Mize: What To Avoid While We Wait

Overconsumption of news can lead us farther from the truth.

by Frances Mize | 11/6/18 2:05am

In May of 2017, the United States Department of Justice launched an investigation into potential Russian attempts to influence the previous year’s American presidential election, as well as possible coordination between Russia and the Trump administration. Since then, as a country, we’ve reached a kind of impasse; a national gridlock, one born of a long, mired period of what for many feels like purgatorial waiting. During this time of opacity, reading and listening to the news has become, for many (including myself), a form of control. We get to latch onto the coverage of Mueller’s proceedings, assigning our own levels of significance to moments like the indictment of Michael Flynn and more recently, a foiled smear campaign to frame Mueller for sexual misconduct. People spend their time reading into his findings and framing them the way they want to see them. However, patience is running thin. Fortunately, for those of us feeling that we can’t take this much longer, reports of Mueller’s findings are expected to come flying back into the news following the midterm elections. 

But for months, accompanied by the uninterrupted stream of media coverage that has followed this story and this president from the beginning, people haven’t stopped holding their breath and waiting for the other shoe to drop. Those who lean liberal have absorbed and spit back out words like “cooperation,” “obstruction” and “memo.” More people are consuming news, and as a result, more of it is being produced to keep pace. Average weekly cable news consumption has increased by an hour and a half, and both Fox News and CNN report record-breaking viewership. 

This might be because many in this country have been trying to reconcile a deep-seated desire to “know what’s going on” with the fact that much of what’s going on is federally mandated as classified. The reality is that we may never have full access to the entire story. As a result of their inability to gain access to the inside scoop, people devour what is handed to them instead (occasionally indiscriminately), consuming the filler, auxiliary information. Some read op-ed pieces and New York Times listicles that rattle off in bullet points potential federal crimes. Others watch Rachel Maddow at 9 p.m. on weeknights, the guide they can always count on to uncover fresh instances of questionable activity and point out exciting new things to think about, to get excited and enraged about and to analyze while waiting for the next headline. Seeking out information has almost become a form of entertainment — not in the immediately recognizable form, but the kind that serves as mental preoccupation. In moments of uncertainty, it’s helpful to have something to think about. 

However, consuming information for the sake of consumption creates a dangerous appetite. A skyrocketing demand can pervert the product, and in this moment of political abnormality (to put it lightly), there is nothing that should be kept as unadulterated as media coverage. I do not mean to confront the desire and the right of an American citizen to stay informed and engaged in the proceedings of their country, especially a proceeding such as this one. My argument here is not one of those berating the media or modern “media bias.” It is the long tradition of this country to take advantage of and demand transparency, and the media plays an almost sacrosanct role in this country that makes that demand possible. 

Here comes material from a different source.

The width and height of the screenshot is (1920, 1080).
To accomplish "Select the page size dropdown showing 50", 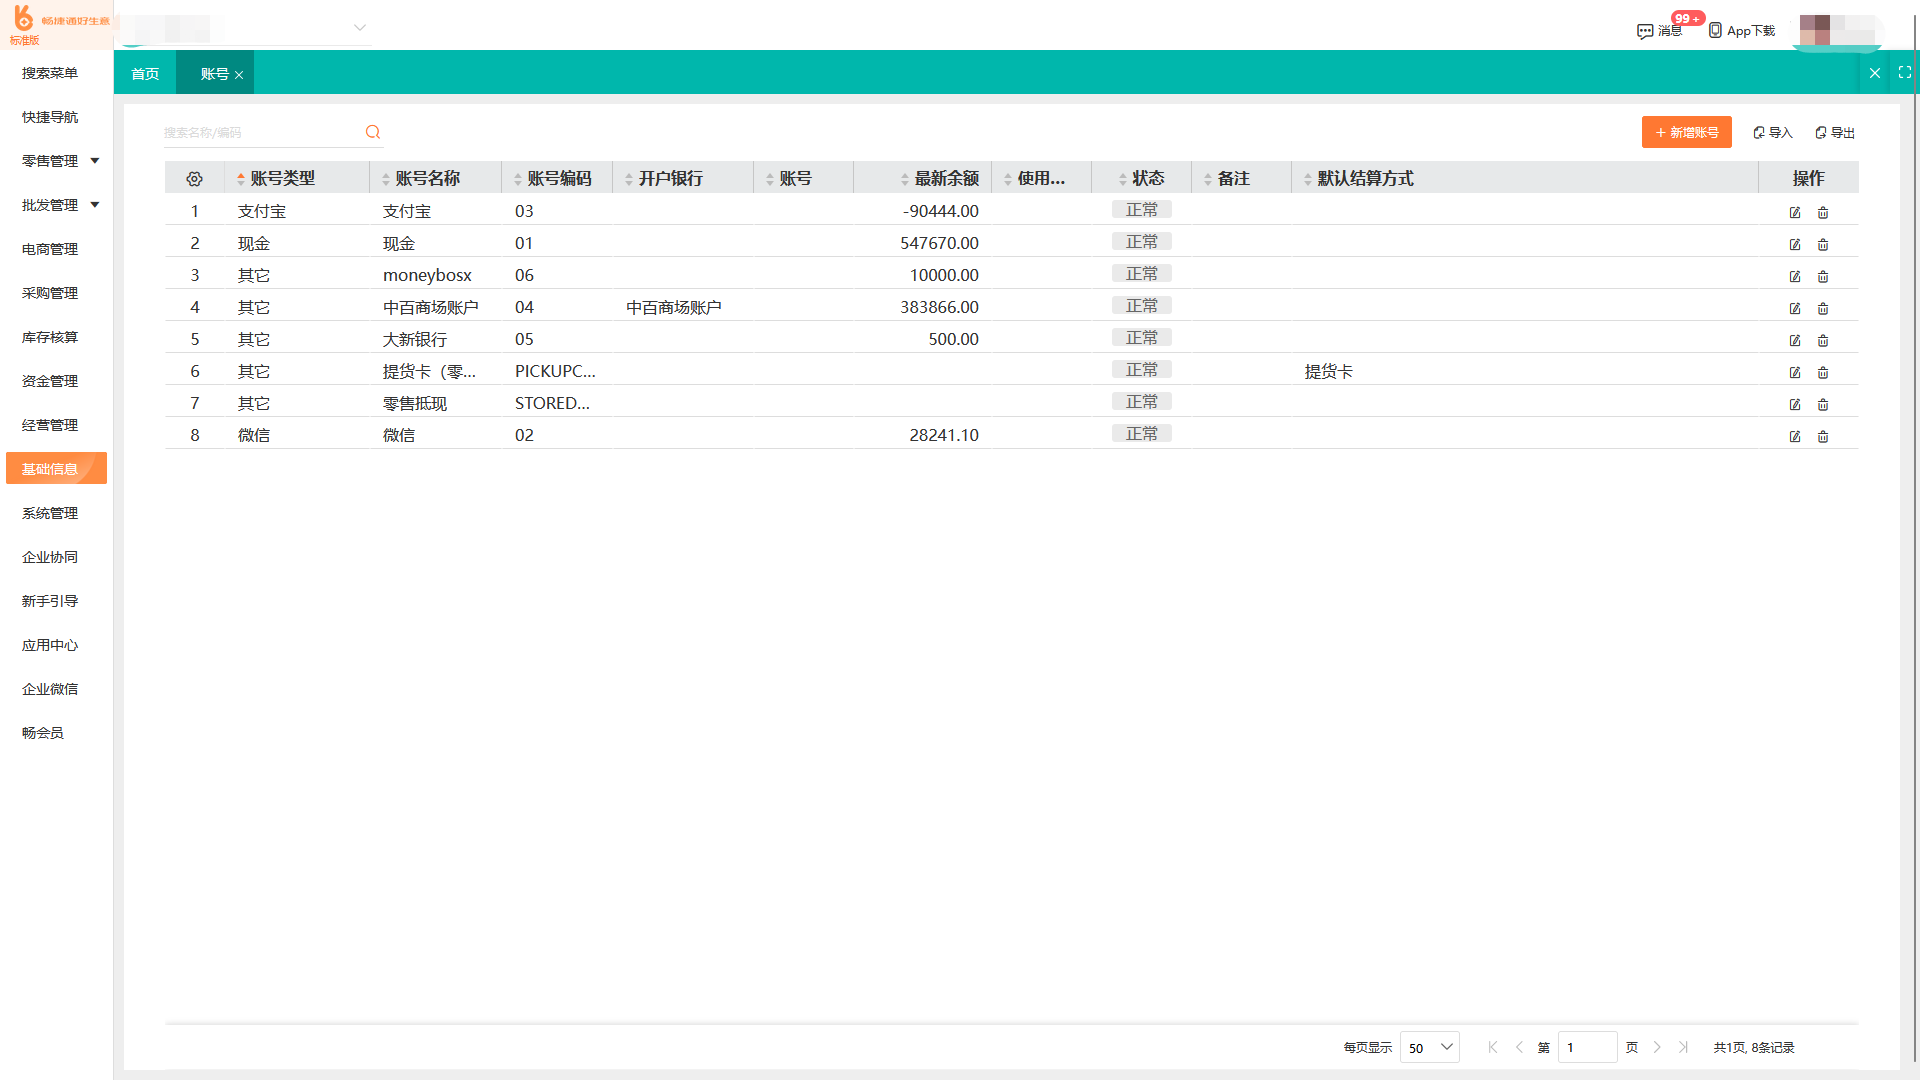I will 1428,1047.
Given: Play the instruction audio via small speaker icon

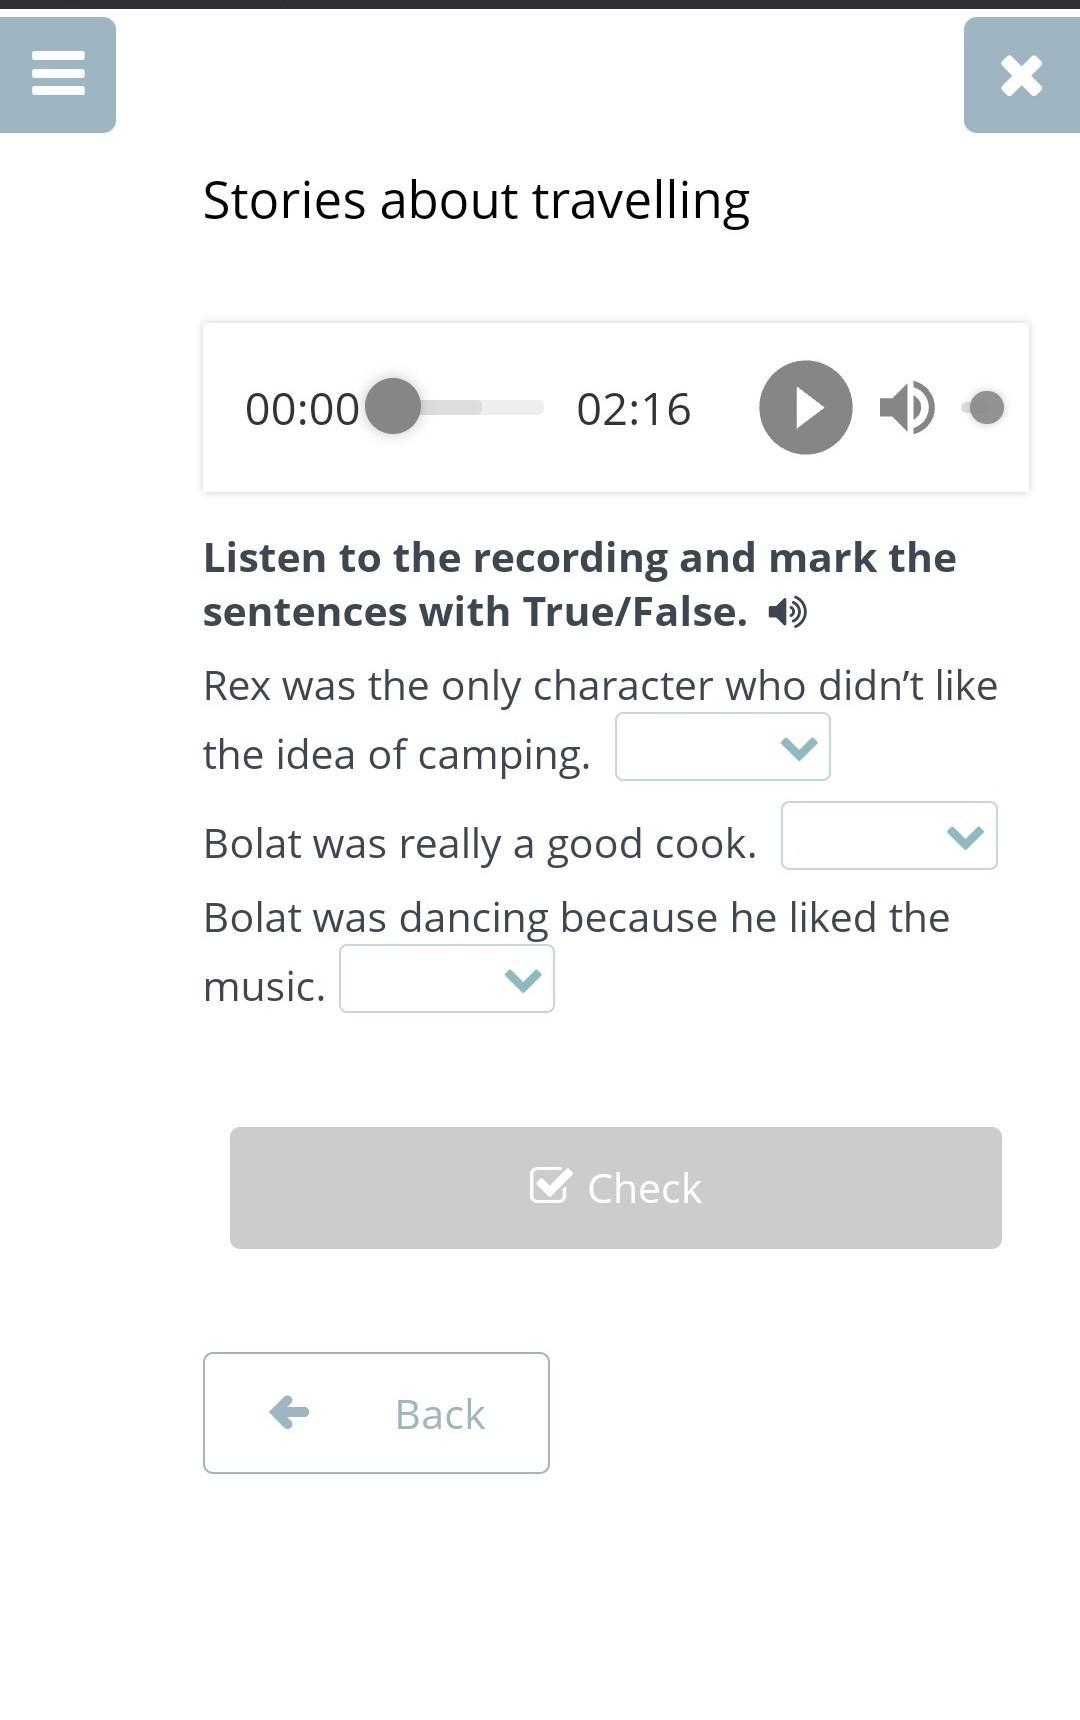Looking at the screenshot, I should pyautogui.click(x=788, y=612).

But an excessive consumption of media in an effort to make things more clear may ultimately cloud reality and affect people’s assessments. It becomes problematic when information is commodified as entertainment, and both the desire for and the risk of this increases as Americans wait for whatever truth will be revealed upon the conclusion of the investigation. It also becomes problematic when subjective feelings of retribution overwhelm objective proceedings of governmental structure. As the next infuriating headline breaks, leave behind the feelings of vengeance of the “I told you so” kind and the belief that the evil means have reached their inevitable end. Let go of this idea that “this is what happens when you elect someone like him.” This is no simple game of cause and effect. There is no predetermined inevitability for the abuse of power. “The arc of the moral universe is long, but it bends toward justice,” Rev. Martin Luther King Jr. said. Let’s not get lost in the length and bend of the arc as we wait for justice.